The iPhone 5s introduces a new Slo-Mo camera mode, in which you can create videos that seamlessly slide from normal video to super-smooth slow-motion action and back again. That smooth motion happens because in Slo-Mo mode, the iPhone 5s is shooting video at 120 frames per second (instead of the usual 30 fps), so when it’s running at a quarter-speed, it’s still running at the same frame rate as regular video. There’s not the stutter of repeated video frames that you’d see in a fake slow-motion effect.
On the iPhone 5s itself, the Camera app can let you quickly make and share (albeit with some complications) slow-motion videos. But back on your Mac, things get a little more interesting.

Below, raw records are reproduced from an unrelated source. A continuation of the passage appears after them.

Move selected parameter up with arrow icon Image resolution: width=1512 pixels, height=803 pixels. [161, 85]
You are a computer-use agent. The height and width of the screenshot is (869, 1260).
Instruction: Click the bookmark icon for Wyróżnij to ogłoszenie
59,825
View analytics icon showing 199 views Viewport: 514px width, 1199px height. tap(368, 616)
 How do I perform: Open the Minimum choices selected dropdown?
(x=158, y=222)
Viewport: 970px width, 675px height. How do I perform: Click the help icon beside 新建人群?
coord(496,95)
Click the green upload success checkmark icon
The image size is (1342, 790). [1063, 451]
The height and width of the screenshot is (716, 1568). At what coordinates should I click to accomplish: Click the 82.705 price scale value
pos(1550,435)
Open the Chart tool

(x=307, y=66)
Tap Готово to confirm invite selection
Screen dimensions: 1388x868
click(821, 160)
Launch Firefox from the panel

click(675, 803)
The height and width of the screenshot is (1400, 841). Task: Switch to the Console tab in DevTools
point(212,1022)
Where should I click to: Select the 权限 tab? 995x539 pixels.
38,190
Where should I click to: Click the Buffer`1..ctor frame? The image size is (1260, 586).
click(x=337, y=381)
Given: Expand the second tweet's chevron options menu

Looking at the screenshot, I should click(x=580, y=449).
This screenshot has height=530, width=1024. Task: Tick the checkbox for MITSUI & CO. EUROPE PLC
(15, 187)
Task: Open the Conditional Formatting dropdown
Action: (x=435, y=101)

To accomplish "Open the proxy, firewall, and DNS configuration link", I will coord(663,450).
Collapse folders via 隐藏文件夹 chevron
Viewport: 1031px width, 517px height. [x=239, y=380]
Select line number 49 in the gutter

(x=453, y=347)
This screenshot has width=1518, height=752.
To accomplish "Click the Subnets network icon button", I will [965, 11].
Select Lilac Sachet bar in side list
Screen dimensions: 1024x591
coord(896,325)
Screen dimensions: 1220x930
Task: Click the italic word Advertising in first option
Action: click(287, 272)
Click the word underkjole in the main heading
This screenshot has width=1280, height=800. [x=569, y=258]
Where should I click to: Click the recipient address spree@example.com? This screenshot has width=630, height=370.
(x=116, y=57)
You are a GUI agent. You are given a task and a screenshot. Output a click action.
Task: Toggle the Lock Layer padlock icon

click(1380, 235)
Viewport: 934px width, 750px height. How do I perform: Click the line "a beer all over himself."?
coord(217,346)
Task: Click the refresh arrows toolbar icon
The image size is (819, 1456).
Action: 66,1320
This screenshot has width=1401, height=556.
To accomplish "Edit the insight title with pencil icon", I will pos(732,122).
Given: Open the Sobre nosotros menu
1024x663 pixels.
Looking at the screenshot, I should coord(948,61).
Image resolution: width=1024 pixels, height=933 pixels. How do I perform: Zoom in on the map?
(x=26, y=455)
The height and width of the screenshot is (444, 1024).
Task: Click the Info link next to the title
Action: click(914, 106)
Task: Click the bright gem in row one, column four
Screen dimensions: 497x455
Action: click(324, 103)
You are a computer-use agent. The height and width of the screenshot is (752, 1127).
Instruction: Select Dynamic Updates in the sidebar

Copy a Slo-Mo video back to your Mac, and you get a normal QuickTime movie file. Open it up in QuickTime Player, and you’ll see a regular old video playing back at regular speed—no slow-motion at all, even if you set in and out points on your iPhone 5s.
There’s a “120” tag for Slo-Mo videos in iMovie.
If you look closely, though, you’ll notice that everything seems a little smoother than a normal video does. That’s because you’re watching that video play back at 120 fps. All the information necessary to make a slow-motion video is there—it’s just all playing back at normal speed rather than one-quarter speed.